1 Maret 2004: Sesmenko Polkam Sudi Silalahi menyatakan, SBY merasa dikucilkan oleh Presiden Megawati dengan tidak dilibatkan dalam pembahasan tentang PP Kampanye Pejabat Tinggi Negara. Istana menjawab, saat itu SBY ada di Beijing. ‘Perang mulut’ kedua kubu pun dimulai. Taufiq Kiemas menyebut SBY ‘jenderal kok kayak anak kecil’.
9 Maret 2004: SBY mengirim surat pada Megawati, isinya konsultasi tugasnya sebagai Menko Polkam. Mega tak membalasnya.
11 Maret 2004: SBY mengirim surat pada Megawati, mengundurkan diri sebagai Menko Polkam.
13 Maret 2004: SBY berkampanye di Banyuwangi untuk Partai Demokrat.
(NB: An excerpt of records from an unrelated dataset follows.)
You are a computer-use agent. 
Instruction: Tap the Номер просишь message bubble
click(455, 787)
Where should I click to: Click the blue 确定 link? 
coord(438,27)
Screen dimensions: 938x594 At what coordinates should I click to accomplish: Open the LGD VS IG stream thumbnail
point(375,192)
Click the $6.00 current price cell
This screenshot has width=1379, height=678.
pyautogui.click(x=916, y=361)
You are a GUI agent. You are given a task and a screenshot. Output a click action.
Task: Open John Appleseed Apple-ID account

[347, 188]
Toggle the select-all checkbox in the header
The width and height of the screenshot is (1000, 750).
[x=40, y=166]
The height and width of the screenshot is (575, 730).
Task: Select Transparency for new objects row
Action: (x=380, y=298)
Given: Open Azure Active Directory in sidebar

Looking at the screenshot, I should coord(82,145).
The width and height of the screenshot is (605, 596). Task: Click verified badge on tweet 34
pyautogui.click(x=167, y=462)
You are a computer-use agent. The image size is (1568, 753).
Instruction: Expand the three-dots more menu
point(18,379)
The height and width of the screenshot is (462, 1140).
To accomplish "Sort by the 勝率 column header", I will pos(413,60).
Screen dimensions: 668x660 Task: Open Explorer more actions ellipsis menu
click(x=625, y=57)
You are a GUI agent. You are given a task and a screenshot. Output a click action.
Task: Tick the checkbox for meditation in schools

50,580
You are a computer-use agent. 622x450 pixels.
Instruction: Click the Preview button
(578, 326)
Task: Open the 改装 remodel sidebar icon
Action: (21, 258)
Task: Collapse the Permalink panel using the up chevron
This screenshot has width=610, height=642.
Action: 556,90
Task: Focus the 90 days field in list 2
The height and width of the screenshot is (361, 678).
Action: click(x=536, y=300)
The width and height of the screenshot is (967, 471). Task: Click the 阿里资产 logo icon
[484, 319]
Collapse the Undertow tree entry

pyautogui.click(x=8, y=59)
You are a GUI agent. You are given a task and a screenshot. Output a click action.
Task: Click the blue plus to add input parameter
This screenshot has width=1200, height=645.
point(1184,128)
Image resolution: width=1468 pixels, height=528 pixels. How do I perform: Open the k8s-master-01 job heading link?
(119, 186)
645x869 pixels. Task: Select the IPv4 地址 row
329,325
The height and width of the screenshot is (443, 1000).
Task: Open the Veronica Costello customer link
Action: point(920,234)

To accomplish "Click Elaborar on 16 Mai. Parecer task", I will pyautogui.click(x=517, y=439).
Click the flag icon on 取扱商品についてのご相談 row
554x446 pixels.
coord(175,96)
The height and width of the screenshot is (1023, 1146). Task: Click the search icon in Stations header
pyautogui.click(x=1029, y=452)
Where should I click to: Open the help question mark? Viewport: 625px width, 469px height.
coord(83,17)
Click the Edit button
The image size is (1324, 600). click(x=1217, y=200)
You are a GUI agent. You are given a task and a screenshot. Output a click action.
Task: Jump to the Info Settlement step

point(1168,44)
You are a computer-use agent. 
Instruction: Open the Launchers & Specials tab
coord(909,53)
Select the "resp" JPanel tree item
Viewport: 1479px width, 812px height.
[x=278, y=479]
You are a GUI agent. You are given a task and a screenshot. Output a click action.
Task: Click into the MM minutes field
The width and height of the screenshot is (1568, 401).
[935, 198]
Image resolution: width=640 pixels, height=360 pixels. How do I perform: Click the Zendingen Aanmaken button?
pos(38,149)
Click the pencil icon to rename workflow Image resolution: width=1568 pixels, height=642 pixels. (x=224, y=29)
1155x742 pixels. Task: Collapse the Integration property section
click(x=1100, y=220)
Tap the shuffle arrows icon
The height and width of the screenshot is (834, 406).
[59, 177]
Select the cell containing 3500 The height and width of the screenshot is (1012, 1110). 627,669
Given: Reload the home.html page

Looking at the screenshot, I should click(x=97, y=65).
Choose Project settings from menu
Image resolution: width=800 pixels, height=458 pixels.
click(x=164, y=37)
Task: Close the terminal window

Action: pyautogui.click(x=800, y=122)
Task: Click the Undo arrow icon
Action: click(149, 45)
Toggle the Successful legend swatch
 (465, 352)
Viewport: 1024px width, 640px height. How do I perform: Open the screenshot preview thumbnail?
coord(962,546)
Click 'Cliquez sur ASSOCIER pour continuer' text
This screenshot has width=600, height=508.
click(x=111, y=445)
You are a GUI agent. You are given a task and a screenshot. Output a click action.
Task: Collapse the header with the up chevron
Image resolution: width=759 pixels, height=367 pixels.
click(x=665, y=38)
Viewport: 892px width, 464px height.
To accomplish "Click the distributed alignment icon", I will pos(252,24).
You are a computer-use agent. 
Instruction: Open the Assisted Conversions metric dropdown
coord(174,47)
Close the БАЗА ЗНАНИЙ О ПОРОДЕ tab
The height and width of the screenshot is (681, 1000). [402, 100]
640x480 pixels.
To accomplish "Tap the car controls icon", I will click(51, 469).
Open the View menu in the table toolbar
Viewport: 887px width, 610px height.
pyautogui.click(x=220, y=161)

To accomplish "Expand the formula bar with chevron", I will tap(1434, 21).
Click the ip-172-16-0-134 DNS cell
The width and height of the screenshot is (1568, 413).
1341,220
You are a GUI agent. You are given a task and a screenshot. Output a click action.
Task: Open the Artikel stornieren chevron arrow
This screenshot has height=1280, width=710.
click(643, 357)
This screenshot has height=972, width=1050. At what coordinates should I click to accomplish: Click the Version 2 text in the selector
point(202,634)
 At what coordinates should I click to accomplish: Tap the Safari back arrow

16 September 2004: ‘Debat capres’ di televisi. Mega berpesan pada panitia bahwa tidak ada acara jabat tangan antar sesama capres.
5 Oktober 2004: Hari TNI ke-59, Presiden Megawati berpesan agar semua pihak legowo menerima hasil pilpres. Mega meneteskan air mata.
Saat itu KPU telah mengumumkan bahwa pemenang pilpres adalah SBY. SBY hadir dalam HUT TNI itu dan menjadi ‘bintang lapangan’. Tempat duduk SBY dan Mega diatur sedemikian rupa sehingga keduanya tidak berjumpa.
20 Oktober 2004: SBY membacakan sumpah presiden. Mega yang diundang menolak datang dengan alasan agar khusyuk mendoakan acara SBY itu berjalan lancar. Faktanya, Mega memilih berkebun dan membaca buku di rumahnya di Kebagusan, Jaksel.
20 Oktober 2004 sore: Mega mengundang warga sekitar dan kader PDIP untuk buka puasa di Kebagusan. “Saya katakan, kita bukan kalah (dalam pemilu), tapi kurang suara. Jangan merasa kita kalah, kita hanya kekurangan suara!” pidato Mega kala itu.
Saat Mega bertanya apakah kader PDIP siap merebut kembali ‘kursi’ yang lepas itu, hadirin menjawab, “Siaaap!”